SACKVILLE, N.B. – RCMP are stepping up their enforcement on two traffic offences that are causing concern in the local area.
Const. John Depow of the Sackville RCMP said tinted windows and covered license plates on vehicles have become fairly prevalent, both locally and across the province, despite being offences under the New Brunswick Motor Vehicle Act.
He said he’s been lenient over the past few months on these violations, trying to educate motorists on this issue, by either giving warnings or voiding tickets when motorists have shown proof they’ve removed the tint from their windows or their covers from their license plates. But he plans to soon start ticketing drivers for these infractions.
In relation to tinted windows, the Motor Vehicle Act states: “No person shall operate on a highway a motor vehicle on which the front windshield or the side windows to the right or the left of the driver, have been treated, coated or covered with a colour spray or other coloured material or any opaque or reflective material in such a manner as to obstruct the driver’s clear view of the highway or any intersecting highway.”
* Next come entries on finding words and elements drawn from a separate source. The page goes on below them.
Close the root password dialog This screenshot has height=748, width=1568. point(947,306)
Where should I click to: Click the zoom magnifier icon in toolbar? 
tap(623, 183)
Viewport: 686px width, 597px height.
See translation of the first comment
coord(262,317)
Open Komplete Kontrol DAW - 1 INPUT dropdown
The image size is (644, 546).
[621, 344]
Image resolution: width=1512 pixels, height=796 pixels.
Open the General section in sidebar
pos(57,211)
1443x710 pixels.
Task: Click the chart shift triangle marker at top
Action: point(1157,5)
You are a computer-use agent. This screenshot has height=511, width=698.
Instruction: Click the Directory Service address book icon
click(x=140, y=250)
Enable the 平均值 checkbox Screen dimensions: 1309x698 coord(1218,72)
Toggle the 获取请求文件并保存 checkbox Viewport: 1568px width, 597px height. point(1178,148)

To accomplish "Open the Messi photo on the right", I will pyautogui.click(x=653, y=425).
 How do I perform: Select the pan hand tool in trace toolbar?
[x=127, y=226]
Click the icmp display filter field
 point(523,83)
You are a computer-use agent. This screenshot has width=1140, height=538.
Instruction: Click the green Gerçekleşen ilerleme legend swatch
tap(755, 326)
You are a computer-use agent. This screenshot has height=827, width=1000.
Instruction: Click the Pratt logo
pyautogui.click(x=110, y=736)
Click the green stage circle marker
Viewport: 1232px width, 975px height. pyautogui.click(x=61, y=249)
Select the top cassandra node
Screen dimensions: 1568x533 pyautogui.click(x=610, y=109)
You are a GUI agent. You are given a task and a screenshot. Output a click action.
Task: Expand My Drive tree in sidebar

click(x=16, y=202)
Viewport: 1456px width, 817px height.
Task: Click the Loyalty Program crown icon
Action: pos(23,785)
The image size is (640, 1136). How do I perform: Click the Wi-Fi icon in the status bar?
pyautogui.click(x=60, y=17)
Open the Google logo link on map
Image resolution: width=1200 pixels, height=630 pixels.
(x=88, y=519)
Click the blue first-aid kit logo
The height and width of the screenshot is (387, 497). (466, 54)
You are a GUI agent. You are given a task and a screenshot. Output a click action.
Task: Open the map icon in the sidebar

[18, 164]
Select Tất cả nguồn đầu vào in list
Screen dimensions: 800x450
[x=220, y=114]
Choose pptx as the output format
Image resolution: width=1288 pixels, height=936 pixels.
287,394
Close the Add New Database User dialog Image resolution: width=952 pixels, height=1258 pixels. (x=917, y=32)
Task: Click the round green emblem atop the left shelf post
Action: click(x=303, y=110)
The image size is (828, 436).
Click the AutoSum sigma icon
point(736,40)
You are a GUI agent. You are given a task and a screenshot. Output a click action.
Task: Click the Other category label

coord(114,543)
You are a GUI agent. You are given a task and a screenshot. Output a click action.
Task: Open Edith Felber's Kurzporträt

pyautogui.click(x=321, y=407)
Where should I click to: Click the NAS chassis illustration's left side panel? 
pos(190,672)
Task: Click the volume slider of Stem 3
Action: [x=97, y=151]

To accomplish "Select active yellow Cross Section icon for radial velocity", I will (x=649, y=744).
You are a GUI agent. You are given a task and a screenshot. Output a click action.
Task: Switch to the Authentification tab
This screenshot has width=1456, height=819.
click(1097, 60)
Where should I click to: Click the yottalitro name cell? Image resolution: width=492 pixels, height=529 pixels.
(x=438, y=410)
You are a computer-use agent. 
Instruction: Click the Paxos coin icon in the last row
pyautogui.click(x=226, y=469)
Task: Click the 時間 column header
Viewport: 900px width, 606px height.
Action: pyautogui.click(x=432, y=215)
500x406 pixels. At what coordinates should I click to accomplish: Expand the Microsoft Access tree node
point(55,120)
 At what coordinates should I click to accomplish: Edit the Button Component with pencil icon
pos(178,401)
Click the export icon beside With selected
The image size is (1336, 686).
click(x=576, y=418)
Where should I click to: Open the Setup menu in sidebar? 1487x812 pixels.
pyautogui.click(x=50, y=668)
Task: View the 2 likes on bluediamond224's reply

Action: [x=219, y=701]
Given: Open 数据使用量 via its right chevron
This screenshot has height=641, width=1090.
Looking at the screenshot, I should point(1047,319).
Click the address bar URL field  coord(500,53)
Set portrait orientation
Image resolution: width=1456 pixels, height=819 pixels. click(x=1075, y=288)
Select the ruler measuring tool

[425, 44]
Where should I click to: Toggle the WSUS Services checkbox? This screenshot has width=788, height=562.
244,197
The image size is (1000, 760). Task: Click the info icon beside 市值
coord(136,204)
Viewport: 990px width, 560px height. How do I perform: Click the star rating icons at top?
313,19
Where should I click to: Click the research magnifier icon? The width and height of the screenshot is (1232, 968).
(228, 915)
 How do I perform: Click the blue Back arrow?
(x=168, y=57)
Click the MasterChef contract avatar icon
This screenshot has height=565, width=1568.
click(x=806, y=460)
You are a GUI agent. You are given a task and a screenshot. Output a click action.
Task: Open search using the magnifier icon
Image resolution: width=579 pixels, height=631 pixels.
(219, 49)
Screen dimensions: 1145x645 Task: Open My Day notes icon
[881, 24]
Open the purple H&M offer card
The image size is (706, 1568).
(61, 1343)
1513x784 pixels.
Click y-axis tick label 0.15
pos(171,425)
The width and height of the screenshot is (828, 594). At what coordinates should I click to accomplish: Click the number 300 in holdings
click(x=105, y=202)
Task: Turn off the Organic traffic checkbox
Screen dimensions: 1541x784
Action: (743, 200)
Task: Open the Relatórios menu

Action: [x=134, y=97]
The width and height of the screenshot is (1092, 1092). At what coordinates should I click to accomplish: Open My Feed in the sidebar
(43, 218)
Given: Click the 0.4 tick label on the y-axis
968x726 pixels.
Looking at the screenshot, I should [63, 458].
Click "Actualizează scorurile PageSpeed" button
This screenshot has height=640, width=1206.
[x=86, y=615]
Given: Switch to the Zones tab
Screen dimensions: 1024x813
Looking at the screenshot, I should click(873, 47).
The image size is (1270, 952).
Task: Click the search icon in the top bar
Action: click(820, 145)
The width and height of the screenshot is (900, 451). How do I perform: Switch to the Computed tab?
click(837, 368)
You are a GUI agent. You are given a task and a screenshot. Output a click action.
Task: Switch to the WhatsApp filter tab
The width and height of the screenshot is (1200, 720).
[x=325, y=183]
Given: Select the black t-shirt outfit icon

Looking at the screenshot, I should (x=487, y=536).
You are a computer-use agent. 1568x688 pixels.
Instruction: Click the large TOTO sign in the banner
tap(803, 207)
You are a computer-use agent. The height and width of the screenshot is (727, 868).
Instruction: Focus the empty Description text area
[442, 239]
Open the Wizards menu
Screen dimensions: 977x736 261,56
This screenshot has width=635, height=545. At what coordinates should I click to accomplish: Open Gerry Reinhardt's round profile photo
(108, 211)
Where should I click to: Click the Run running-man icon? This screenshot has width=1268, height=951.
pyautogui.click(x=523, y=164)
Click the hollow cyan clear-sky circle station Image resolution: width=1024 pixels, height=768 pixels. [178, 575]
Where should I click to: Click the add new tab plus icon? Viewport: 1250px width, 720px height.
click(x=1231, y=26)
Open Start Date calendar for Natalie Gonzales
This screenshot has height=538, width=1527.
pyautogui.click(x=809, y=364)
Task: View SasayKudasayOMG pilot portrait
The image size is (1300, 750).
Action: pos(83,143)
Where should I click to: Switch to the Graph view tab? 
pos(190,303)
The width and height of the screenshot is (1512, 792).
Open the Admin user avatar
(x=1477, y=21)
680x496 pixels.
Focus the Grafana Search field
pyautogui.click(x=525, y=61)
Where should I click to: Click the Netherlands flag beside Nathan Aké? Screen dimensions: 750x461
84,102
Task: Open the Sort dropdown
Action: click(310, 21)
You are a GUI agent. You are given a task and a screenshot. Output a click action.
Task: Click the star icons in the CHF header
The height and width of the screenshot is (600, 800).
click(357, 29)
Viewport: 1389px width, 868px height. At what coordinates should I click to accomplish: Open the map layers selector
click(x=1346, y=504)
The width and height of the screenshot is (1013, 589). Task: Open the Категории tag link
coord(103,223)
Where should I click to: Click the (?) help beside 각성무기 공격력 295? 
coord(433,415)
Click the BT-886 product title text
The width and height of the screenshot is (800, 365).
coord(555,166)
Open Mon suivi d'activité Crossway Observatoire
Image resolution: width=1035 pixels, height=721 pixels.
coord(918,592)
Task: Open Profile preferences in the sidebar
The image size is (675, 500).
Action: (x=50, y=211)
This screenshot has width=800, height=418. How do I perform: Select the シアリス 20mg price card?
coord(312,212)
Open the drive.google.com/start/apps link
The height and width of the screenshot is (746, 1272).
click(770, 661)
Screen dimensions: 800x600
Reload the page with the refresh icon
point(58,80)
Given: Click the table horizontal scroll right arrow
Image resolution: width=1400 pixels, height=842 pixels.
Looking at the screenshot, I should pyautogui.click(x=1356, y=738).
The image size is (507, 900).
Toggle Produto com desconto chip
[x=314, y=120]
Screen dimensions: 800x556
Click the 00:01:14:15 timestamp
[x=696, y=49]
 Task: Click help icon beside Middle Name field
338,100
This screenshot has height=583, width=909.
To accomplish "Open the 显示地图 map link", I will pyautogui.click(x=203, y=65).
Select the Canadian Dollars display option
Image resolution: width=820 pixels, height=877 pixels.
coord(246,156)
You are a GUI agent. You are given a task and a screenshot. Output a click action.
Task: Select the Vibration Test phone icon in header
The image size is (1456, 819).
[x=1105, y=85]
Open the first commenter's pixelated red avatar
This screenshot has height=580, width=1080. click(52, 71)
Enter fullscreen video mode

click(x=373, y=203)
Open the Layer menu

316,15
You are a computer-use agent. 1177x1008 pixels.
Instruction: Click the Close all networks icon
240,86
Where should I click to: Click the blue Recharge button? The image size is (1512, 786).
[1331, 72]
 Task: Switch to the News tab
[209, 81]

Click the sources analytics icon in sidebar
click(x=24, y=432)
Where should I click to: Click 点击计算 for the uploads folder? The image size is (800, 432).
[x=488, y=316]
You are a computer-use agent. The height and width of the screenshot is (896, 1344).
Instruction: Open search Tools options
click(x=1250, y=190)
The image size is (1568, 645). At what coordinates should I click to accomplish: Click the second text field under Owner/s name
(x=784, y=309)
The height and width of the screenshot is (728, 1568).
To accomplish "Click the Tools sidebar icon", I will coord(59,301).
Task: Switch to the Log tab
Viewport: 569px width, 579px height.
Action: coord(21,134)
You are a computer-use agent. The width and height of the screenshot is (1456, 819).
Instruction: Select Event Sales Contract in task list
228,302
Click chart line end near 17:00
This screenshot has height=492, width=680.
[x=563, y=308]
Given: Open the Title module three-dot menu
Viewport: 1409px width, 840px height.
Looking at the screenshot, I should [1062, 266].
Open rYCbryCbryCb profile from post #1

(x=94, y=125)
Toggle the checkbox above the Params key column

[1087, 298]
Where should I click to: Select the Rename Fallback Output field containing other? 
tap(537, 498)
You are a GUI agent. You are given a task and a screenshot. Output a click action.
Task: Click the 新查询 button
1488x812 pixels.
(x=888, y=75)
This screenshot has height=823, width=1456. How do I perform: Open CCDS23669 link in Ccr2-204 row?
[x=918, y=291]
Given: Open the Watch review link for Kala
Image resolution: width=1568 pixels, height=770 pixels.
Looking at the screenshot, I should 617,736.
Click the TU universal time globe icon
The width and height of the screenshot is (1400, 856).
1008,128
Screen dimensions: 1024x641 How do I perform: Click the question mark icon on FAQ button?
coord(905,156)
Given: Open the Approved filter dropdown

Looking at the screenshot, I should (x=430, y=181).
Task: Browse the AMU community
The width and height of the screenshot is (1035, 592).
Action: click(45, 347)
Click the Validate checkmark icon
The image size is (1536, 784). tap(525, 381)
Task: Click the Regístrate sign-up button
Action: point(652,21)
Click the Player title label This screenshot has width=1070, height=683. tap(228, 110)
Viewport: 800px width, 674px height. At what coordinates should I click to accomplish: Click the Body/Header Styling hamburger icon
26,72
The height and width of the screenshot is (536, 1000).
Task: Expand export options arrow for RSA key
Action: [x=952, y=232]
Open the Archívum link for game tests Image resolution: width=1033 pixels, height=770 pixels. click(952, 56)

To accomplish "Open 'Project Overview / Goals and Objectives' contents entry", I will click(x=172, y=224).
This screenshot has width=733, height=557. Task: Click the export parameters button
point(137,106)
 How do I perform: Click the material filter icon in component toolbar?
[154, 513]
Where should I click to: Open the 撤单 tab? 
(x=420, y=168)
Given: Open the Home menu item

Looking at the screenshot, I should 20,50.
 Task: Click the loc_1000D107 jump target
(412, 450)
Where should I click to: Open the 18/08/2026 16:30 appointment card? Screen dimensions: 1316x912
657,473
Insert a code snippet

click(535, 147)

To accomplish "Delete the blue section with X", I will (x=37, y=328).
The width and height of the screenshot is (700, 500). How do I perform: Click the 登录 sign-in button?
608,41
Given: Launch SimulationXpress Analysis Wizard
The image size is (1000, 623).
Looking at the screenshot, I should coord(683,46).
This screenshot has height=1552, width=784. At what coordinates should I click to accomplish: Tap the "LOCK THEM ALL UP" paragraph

Plastic plate covers, as well as the license plate frames that go around the edge of the plate, are also illegal, as they can obscure the letters and numbers on a plate. License plates are supposed to be clearly visible and in a condition to be clearly legible to a person on the highway in front or in rear of the vehicle.
Depow said if something were to happen, such as a hit and run, where someone is injured or killed, a possible witness or witnesses may not be able to get the plate number of the involved vehicle because it was obscured and not clearly legible. Or if someone in a vehicle was attempting to abduct a child, for instance, and the plate wasn’t legible, it would make it much more difficult to find them.
Tinted windows are a problem for a similar reasons, in that it impedes witnesses from identifying the driver of the vehicle who may have committed the same sort of offences, which can make it difficult or impossible to lay a charge, said Depow.
He also pointed out that it’s a problem for police officers when they can not see into the vehicles because it prevents them from seeing if a driver is wearing their seatbelt, using a cellphone, or if any of the occupants may have some kind of weapon in their possession.
Depow said most vehicles now come with factory tint on them that is close to or right at the legal limit, so any material that is put on afterwards will put them over the legal limit - so it is recommended not to add any material to the front or side windows.